How to complete this task:
Please copy, with no word changed, only the run of lines that opens with the line containing "The width and height of the screenshot is (960, 1208)." and closes with the last line below.

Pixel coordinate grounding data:
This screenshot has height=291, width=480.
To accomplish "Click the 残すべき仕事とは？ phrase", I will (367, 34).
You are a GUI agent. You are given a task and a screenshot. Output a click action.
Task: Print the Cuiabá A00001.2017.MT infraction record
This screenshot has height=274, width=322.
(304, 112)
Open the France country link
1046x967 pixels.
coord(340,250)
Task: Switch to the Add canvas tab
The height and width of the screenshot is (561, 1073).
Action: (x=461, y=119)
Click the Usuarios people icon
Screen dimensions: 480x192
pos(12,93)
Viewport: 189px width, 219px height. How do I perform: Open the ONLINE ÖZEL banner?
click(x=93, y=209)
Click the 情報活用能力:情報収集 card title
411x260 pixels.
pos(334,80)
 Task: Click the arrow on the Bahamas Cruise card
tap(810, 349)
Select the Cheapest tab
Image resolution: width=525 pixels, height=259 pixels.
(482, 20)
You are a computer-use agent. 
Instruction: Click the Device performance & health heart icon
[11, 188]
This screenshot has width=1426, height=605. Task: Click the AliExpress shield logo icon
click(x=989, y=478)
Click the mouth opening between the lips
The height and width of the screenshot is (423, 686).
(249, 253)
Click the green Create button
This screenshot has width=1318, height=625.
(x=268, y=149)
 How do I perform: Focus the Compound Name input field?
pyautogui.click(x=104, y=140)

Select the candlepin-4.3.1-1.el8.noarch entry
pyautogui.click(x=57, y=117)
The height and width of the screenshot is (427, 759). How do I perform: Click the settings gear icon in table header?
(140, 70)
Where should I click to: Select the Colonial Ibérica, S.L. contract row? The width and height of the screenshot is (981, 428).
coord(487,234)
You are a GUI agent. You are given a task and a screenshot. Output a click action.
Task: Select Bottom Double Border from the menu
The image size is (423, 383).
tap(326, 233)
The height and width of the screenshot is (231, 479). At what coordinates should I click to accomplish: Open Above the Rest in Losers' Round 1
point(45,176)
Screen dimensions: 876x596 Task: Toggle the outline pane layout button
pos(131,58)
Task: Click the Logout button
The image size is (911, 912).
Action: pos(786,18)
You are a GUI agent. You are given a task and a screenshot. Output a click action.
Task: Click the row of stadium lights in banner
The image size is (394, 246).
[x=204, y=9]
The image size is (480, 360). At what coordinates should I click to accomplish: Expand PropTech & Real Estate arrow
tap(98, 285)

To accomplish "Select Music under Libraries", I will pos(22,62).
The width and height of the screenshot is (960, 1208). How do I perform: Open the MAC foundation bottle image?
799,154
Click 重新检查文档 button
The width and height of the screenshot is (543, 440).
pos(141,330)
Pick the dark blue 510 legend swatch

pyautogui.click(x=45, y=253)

Exercise answer:
The width and height of the screenshot is (960, 1208). How do I perform: Open the MAC foundation bottle image?
799,154
Click 重新检查文档 button
The width and height of the screenshot is (543, 440).
pos(141,330)
Pick the dark blue 510 legend swatch

pyautogui.click(x=45, y=253)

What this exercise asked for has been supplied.